# **CityLife Dataset - MOT validation**
1. Using ByteTrack as a SoTA multiobject tracker - (Some of the scripts here were taken from the ByteTrack Colab)
2. Validation using PyMot

Hyper-parameters setup:

In [None]:
import os


# ignore small boxes (to skip box filtering in inference time set to zero)
min_box_side = 0
min_box_area = max(100, min_box_side ** 2)
min_segmentation_pixels = 10

dataset_root_on_gdrive = '/content/drive/MyDrive/.../Citylife/'
dump_path = os.path.join(dataset_root_on_gdrive, 'CityLife_randomwalk_128_v6_10fps')
print(f'Dataset: {dump_path}')

# download the dataset into 'dump_path'
!gdown --id "<put download key here>"

gt_json_path = os.path.join(dump_path, 'peds_bbox.json')
output_dir = os.path.join(dataset_root_on_gdrive, 'ByteTrackPred')
frame_rate = 10

# mount gdrive
from google.colab import drive
drive.mount('/content/drive')

# **Init data and model**
Download ByteTrack, install dependencies etc.

In [None]:
# mount drive
import sys
import json
from shutil import rmtree, copytree, copyfile
from google.colab import drive

drive_path = '/content/drive' 
drive.mount(drive_path)

In [None]:
# == Download the ByteTrack repo content and install dependencies ==
!git clone https://github.com/ifzhang/ByteTrack.git
%cd /content/ByteTrack/
%mkdir pretrained
%cd pretrained

# == Download pretrained X model weights ==
!gdown --id "1P4mY0Yyd3PPTybgZkjMYhFri88nTmJX5"

In [None]:
# == Install dependencies ==
!pip3 install cython
!pip3 install 'git+https://github.com/cocodataset/cocoapi.git#subdirectory=PythonAPI'
!pip3 install cython_bbox

%cd /content/ByteTrack/
!pip3 install -r requirements.txt

In [None]:
# == Install ByteTrack ==
!python3 setup.py develop

# **Looping CityLife!**
Track the videos/images

In [None]:
# recreate the output directory
def recreate_dir(parent, dir_name):
    """deletes dir if exist and creates a folder dir_name under parent - thread safe"""
    dir_path = os.path.join(parent, dir_name)
    if os.path.isdir(dir_path):
        rmtree(dir_path)
    os.makedirs(dir_path, exist_ok=True)
    return dir_path

print(f'recreated output dir at: {recreate_dir(*os.path.split(output_dir))}')

In [None]:
# Copy images to split folders
def create_dir_if_not_exist(parent, dir_name):
    """creates a folder dir_name under parent if is does not exist already - thread safe"""
    dir_path = os.path.join(parent, dir_name)
    if not os.path.isdir(dir_path):
        os.makedirs(dir_path, exist_ok=True)
    return dir_path
  
png_dirs_dir_name = 'cams_images'
png_dirs_dir_path = os.path.join(output_dir, png_dirs_dir_name)
print(f'Start copying pngs to {png_dirs_dir_path}')
rgb_frames_dir = os.path.join(dump_path, 'rgb')
pngs = [os.path.join(rgb_frames_dir, f) for f in os.listdir(rgb_frames_dir) if f.endswith('png')]
for png in pngs:
  file_name = os.path.basename(png)
  frame_fields = file_name.split('_')
  cam_id = int(frame_fields[1])
  frame_id = int(frame_fields[2])
  cam_dir = create_dir_if_not_exist(png_dirs_dir_path, f'cam_{cam_id}')

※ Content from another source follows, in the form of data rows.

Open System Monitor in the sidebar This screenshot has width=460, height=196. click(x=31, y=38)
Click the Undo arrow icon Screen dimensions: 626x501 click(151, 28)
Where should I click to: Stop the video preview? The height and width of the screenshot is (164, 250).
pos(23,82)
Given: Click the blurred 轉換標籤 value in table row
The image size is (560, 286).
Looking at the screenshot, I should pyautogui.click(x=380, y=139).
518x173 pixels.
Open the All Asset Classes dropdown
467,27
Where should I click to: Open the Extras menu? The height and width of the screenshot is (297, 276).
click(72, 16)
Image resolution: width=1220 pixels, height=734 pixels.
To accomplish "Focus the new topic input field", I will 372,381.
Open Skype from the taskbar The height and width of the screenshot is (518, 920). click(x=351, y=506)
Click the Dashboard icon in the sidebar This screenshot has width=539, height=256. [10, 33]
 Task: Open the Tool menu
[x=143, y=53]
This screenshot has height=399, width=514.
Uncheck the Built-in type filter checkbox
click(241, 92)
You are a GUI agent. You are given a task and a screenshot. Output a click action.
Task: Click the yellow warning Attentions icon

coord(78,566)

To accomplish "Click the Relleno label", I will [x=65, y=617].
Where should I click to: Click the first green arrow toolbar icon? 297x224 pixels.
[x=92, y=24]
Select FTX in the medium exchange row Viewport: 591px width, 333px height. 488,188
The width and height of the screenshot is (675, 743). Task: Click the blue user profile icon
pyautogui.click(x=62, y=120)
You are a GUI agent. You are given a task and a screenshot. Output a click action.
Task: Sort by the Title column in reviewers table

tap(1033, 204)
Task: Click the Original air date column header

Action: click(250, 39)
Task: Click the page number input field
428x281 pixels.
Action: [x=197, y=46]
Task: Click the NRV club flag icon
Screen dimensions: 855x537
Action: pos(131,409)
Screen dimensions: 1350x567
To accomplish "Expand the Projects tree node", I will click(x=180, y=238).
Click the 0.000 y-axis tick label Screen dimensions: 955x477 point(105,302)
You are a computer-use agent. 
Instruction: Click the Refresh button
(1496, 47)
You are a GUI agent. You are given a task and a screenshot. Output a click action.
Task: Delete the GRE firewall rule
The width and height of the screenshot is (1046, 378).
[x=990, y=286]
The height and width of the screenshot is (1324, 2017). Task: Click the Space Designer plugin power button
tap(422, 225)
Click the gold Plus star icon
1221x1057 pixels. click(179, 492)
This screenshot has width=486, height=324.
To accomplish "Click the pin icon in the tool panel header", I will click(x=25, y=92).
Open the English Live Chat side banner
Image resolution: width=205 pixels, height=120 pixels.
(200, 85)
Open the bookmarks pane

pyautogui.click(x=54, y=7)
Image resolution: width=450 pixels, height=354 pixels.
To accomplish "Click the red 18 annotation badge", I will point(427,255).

  # keeping order instead of lexicographical order
  file_name = f'{frame_fields[0]}_{cam_id:05d}_{frame_id:05d}_' + '_'.join(frame_fields[3:])

  target_path = os.path.join(cam_dir, file_name)
  if os.path.isfile(target_path):
    continue
  copyfile(png, target_path)
print('Done!')

In [None]:
# looping the dataset
from shutil import copyfile, rmtree, copytree
import subprocess

for cam_dir_name in os.listdir(png_dirs_dir_path):
  cam_dir_path = os.path.join(png_dirs_dir_path, cam_dir_name)
  print('#'*100)
  print(f'\nStart tracking: {cam_dir_path}')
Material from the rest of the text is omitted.